Retype every row below line for line, with identical characters, spacing, and line breaks.

— start of TASK DATA —

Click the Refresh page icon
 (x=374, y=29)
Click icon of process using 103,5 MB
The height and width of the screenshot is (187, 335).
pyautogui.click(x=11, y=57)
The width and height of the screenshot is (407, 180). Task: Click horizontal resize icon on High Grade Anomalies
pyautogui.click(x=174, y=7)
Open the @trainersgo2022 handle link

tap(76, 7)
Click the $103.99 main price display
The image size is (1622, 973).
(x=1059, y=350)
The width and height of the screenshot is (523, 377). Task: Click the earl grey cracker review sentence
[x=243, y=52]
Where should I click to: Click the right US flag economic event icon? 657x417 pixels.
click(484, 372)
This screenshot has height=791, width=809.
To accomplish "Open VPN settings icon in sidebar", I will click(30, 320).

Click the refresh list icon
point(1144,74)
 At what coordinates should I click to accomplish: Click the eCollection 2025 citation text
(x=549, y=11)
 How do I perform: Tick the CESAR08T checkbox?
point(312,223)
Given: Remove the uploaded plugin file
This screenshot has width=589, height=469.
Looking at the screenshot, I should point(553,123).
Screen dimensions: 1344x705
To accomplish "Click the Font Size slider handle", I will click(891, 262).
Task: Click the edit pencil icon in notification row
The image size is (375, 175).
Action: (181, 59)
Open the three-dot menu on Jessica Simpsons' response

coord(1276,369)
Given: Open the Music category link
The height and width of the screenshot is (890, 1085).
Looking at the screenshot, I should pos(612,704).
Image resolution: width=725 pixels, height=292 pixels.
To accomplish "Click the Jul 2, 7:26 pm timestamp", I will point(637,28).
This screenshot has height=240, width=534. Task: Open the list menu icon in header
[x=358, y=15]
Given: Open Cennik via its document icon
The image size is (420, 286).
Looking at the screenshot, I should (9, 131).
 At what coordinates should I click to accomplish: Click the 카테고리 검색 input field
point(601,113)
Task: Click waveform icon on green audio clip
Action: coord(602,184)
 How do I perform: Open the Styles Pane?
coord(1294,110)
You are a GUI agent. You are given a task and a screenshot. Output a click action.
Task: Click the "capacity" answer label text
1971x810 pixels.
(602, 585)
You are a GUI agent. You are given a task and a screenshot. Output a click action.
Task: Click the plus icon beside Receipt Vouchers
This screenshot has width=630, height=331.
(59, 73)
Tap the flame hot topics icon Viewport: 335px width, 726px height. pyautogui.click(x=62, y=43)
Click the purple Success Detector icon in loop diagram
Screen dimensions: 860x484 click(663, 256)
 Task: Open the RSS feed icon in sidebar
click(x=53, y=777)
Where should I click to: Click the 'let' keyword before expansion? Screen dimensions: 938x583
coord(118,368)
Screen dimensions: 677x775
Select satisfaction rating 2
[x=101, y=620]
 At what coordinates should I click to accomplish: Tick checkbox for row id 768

— end of TASK DATA —

> _REPLY_
Click the Refresh page icon
 (x=374, y=29)
Click icon of process using 103,5 MB
The height and width of the screenshot is (187, 335).
pyautogui.click(x=11, y=57)
The width and height of the screenshot is (407, 180). Task: Click horizontal resize icon on High Grade Anomalies
pyautogui.click(x=174, y=7)
Open the @trainersgo2022 handle link

tap(76, 7)
Click the $103.99 main price display
The image size is (1622, 973).
(x=1059, y=350)
The width and height of the screenshot is (523, 377). Task: Click the earl grey cracker review sentence
[x=243, y=52]
Where should I click to: Click the right US flag economic event icon? 657x417 pixels.
click(484, 372)
This screenshot has height=791, width=809.
To accomplish "Open VPN settings icon in sidebar", I will click(30, 320).

Click the refresh list icon
point(1144,74)
 At what coordinates should I click to accomplish: Click the eCollection 2025 citation text
(x=549, y=11)
 How do I perform: Tick the CESAR08T checkbox?
point(312,223)
Given: Remove the uploaded plugin file
This screenshot has width=589, height=469.
Looking at the screenshot, I should point(553,123).
Screen dimensions: 1344x705
To accomplish "Click the Font Size slider handle", I will click(891, 262).
Task: Click the edit pencil icon in notification row
The image size is (375, 175).
Action: (181, 59)
Open the three-dot menu on Jessica Simpsons' response

coord(1276,369)
Given: Open the Music category link
The height and width of the screenshot is (890, 1085).
Looking at the screenshot, I should pos(612,704).
Image resolution: width=725 pixels, height=292 pixels.
To accomplish "Click the Jul 2, 7:26 pm timestamp", I will point(637,28).
This screenshot has height=240, width=534. Task: Open the list menu icon in header
[x=358, y=15]
Given: Open Cennik via its document icon
The image size is (420, 286).
Looking at the screenshot, I should (9, 131).
 At what coordinates should I click to accomplish: Click the 카테고리 검색 input field
point(601,113)
Task: Click waveform icon on green audio clip
Action: coord(602,184)
 How do I perform: Open the Styles Pane?
coord(1294,110)
You are a GUI agent. You are given a task and a screenshot. Output a click action.
Task: Click the "capacity" answer label text
1971x810 pixels.
(602, 585)
You are a GUI agent. You are given a task and a screenshot. Output a click action.
Task: Click the plus icon beside Receipt Vouchers
This screenshot has width=630, height=331.
(59, 73)
Tap the flame hot topics icon Viewport: 335px width, 726px height. pyautogui.click(x=62, y=43)
Click the purple Success Detector icon in loop diagram
Screen dimensions: 860x484 click(663, 256)
 Task: Open the RSS feed icon in sidebar
click(x=53, y=777)
Where should I click to: Click the 'let' keyword before expansion? Screen dimensions: 938x583
coord(118,368)
Screen dimensions: 677x775
Select satisfaction rating 2
[x=101, y=620]
 At what coordinates should I click to accomplish: Tick checkbox for row id 768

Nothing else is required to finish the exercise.